Thursday, October 16, 2008
The girl in the photo is standing ankle deep in a kiddie pool, hand on her waist, her body awkwardly crooked in a white one-piece swimsuit, hair windswept, eyes sullen, skin freckled. She’s in the backyard.
Behind her a luminescent white sheet hangs on a clothesline like enormous angel wings. Behind that, dingy grain silos rise like an industrial skyline.
“I didn’t know at the time that I was recreating Botticelli’s Birth of Venus,’’ says the photographer, Angela Strassheim, of the work.
It takes time to reorient the eyes to the scenes that make up Strassheim’s photo exhibit at the Monterey Museum of Art-La Mirada. They are deceptively simple, highly arranged, layered with meaning and objectively observed. They capture seemingly ordinary scenes from middle-American homes, populated mostly by children and teens, in strong colors and with intimate scrutiny. They are arranged in two connected bodies of work that, together, Strassheim loosely refers to as the “House” phase.
Each “phase” opens with a photograph of a discreet home interior that contains no people, as if the viewer were an invisible stalker, roving through the homes and yards until coming upon the unwary inhabitants.
They include “Storytelling,” which finds a father regaling his three cherubic sons with a story before bedtime, a compound bow on his knee and hunting regalia crowded into every space of the boys’ bedroom. “Father and Son,” a keystone piece for the exhibit (along with the unintended Botticelli homage, “Alicia in the Pool,” looks in on a father, standing over and combing his son’s roguish red hair into a conforming part. Dressed in identical, starched white shirts and red ties, the father seems to be grooming his son into his own image.

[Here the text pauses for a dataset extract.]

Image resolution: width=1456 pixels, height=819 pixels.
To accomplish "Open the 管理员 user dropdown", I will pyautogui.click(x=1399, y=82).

“I remember my father combing my brother’s hair, meticulously, to get ready for church,” Strassheim says. “One Christmas, I went to visit my brother, and I saw him doing that to his own son. It just brought me back. People should see this work first.”
Strassheim identifies many of the works as being autobiographical; the bulk of the exhibit focuses on girls. In “Removing Make-up,” a boy in a car sits in the driveway of a home to wait for his date, seen in a lighted window, being forced by her father to remove makeup from her face. The house in the photo belonged to her family during her junior high years.

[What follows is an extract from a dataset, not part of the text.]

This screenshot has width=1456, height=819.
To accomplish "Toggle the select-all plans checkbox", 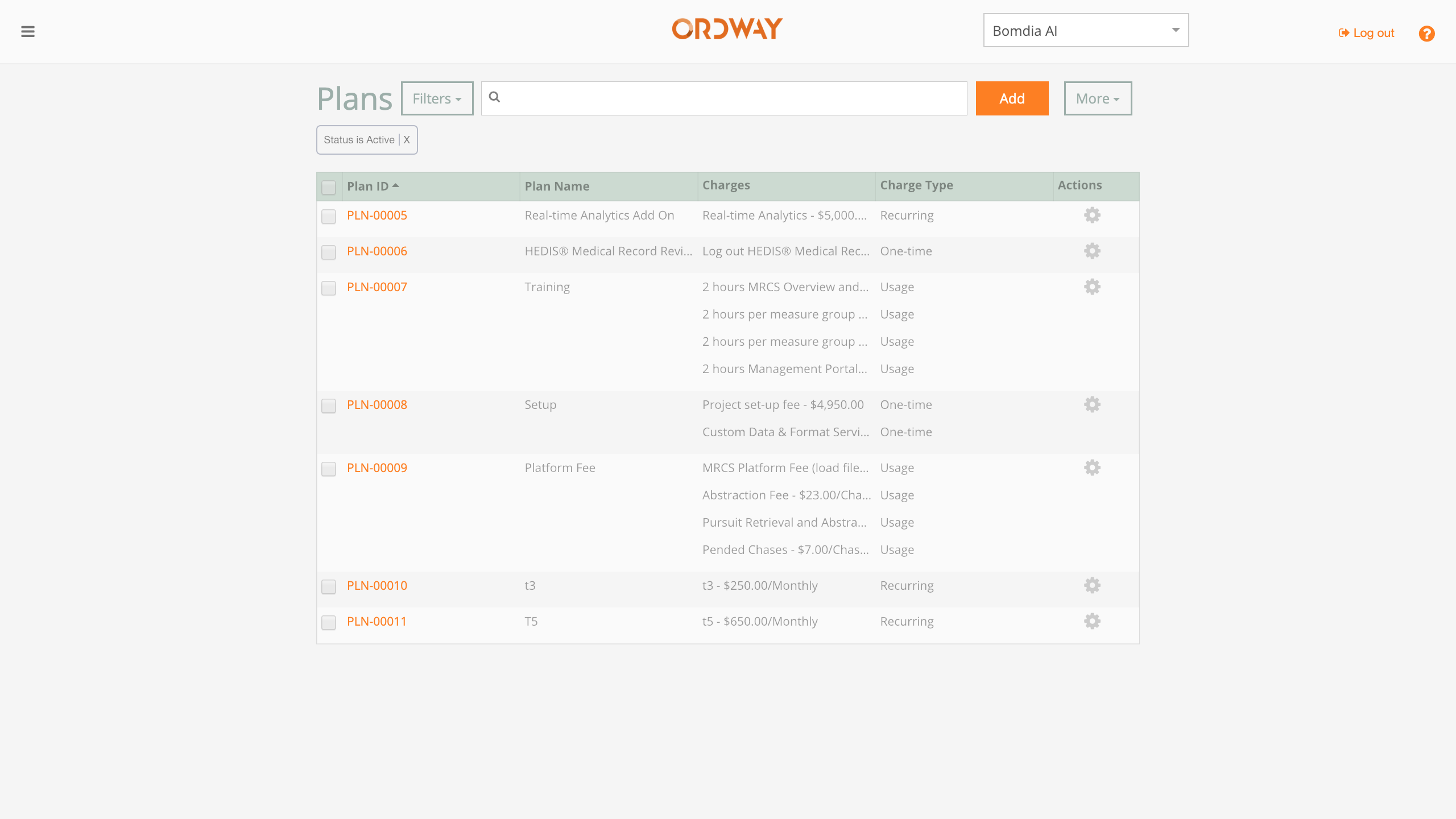I will coord(329,187).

“I always wondered if [my dates] saw that,” she muses of her own father’s disapproval and removal of her makeup. “It takes away your confidence.”
Some recurring themes that arise in varying degrees are religion and family, innocence and sexuality, imagination and self-image. Sometimes she throws combinations of these themes into uneasy relationships with each other. A teen girl in another photograph sits reclined on a mattress, wearing the sheet like a toga, her bare thigh jutting free. Her hair is done like Princess Leia from Star Wars and the walls behind her are stacked with shelves of male action figures. It contains strands of religion and innocence; the pose also, like much of Strassheim’s work, is implicitly sexual.

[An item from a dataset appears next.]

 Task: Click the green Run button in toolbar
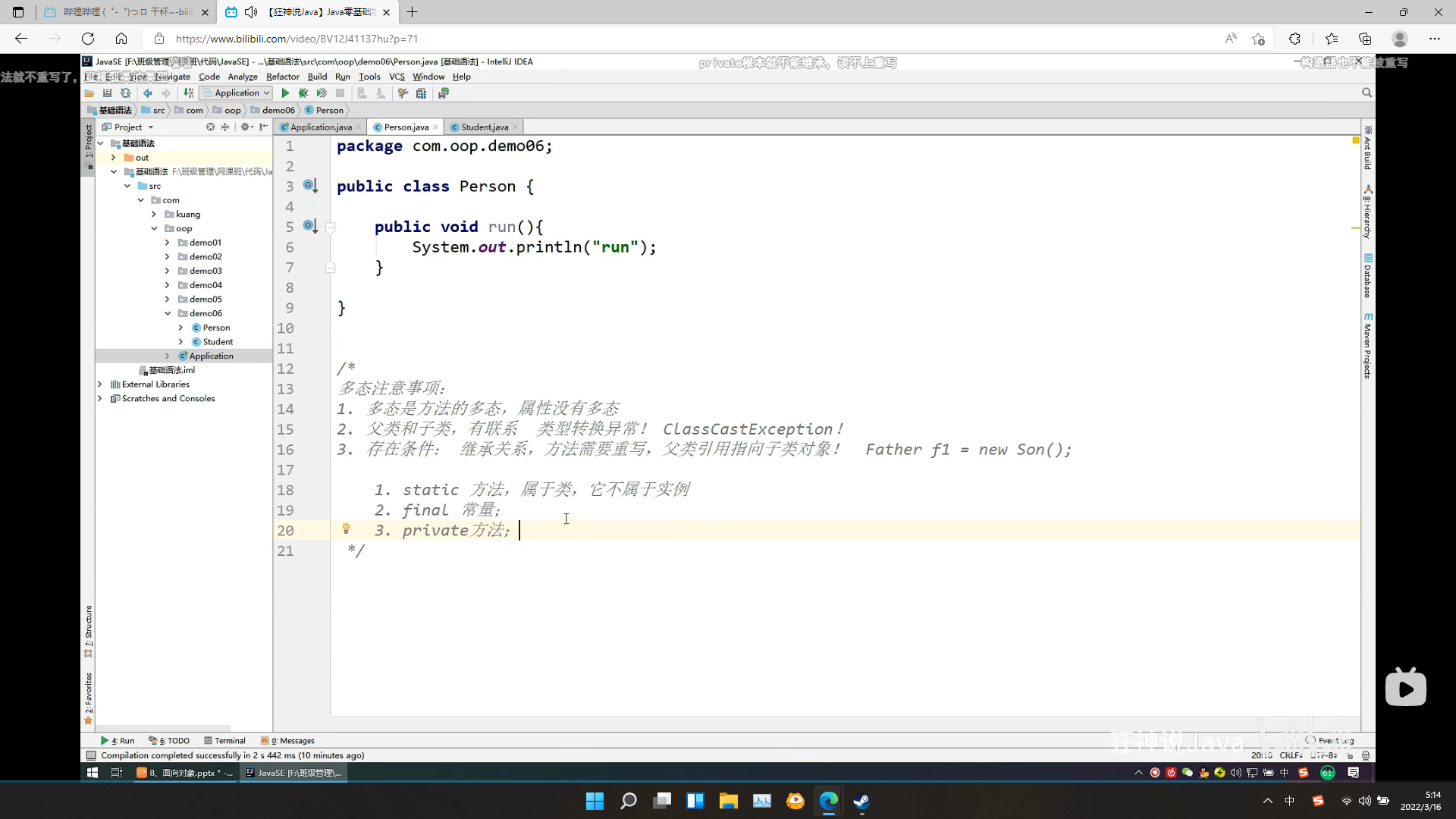tap(285, 93)
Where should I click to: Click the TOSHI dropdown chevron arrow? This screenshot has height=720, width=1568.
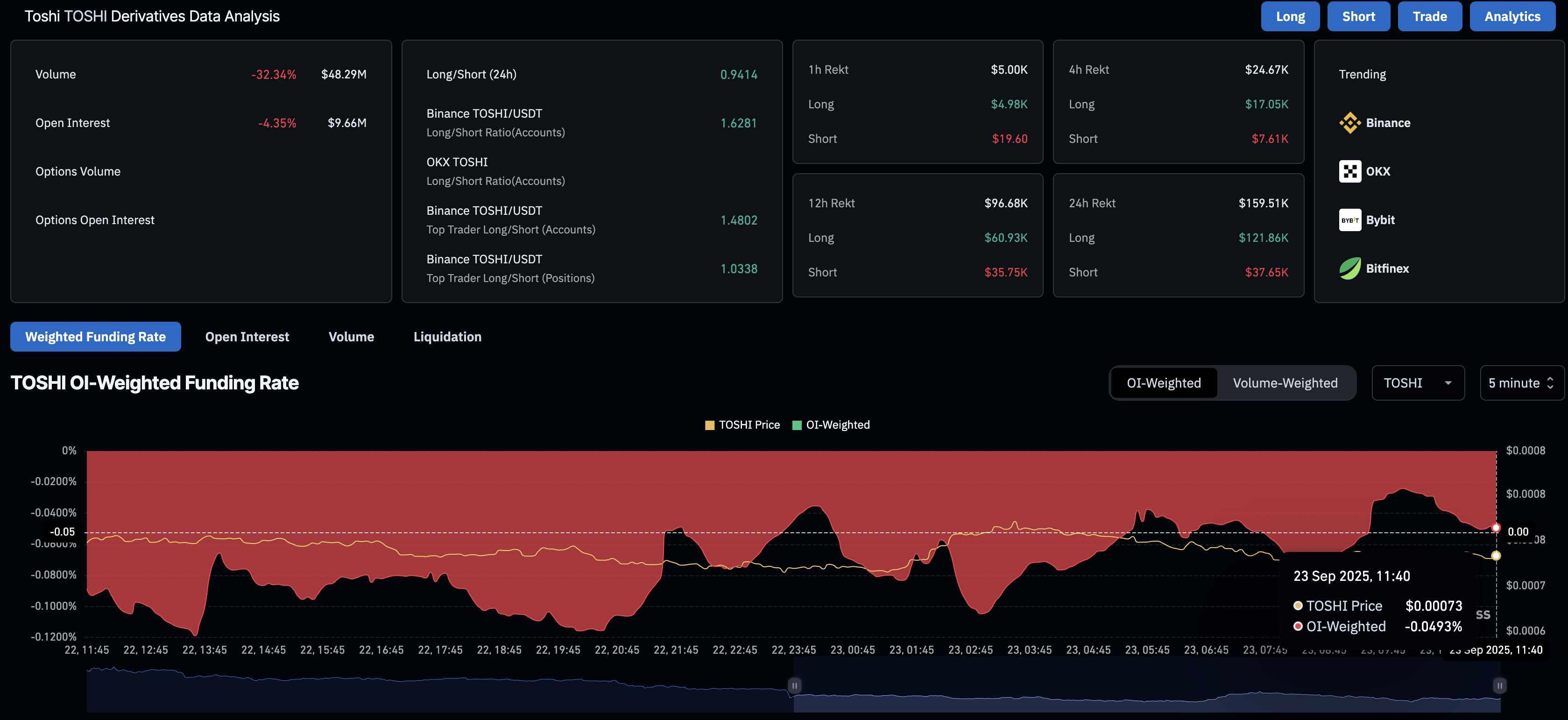[x=1449, y=383]
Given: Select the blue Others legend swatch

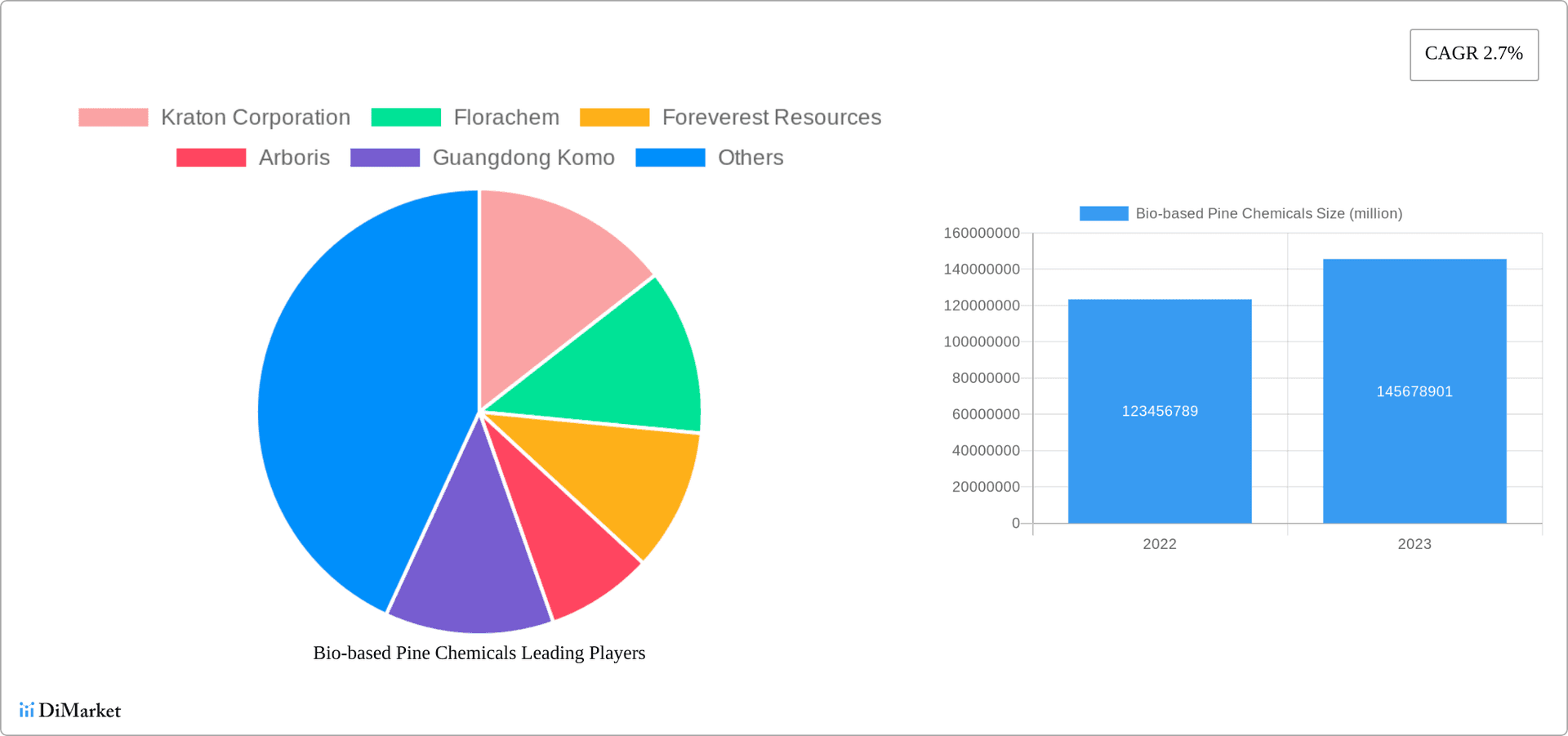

“There can be as many interpretations as people looking at it,” says E. Michael Whittington, the Museum’s Executive Director. “Not everything is pleasant when an artist is interpreting the world around them. There’s beauty, tension, ugliness. Our hope is that the audience will approach the work on many levels.”
Strassheim completed an MFA in photography at Yale, where she honed a critical eye.
“I can’t enjoy fashion photography anymore; and I wanted to do fashion photography,” she says, citing Diane Arbus as the woman who inspired her to become a photographer; her grandmother as the woman who granted her freedom by not judging her; and film directors Philip Ridley and Larry Clark for inspiration. But it may be her stint as a forensic photographer for a medical examiner that intrigues the most.
“I was told by my aunt and others in my family that I was going to hell,” she recounts, still incredulous. “I lived with fear of dying. For me, I needed to see a dead body. My father gave me the gift of letting me oversee an autopsy. I’ll never forget the man: He was a suicide, electrical cord around the neck. I had to know. That there was nothing there to fear.”
This show marks the first solo museum exhibition of the artist’s work. Planning for the show began in 2005 when MMA’s Chief Curator Marcelle Polednik saw Strassheim’s work in New York.
What’s next for the artist? “I’m trying to get out of the ‘House,’ ” she says.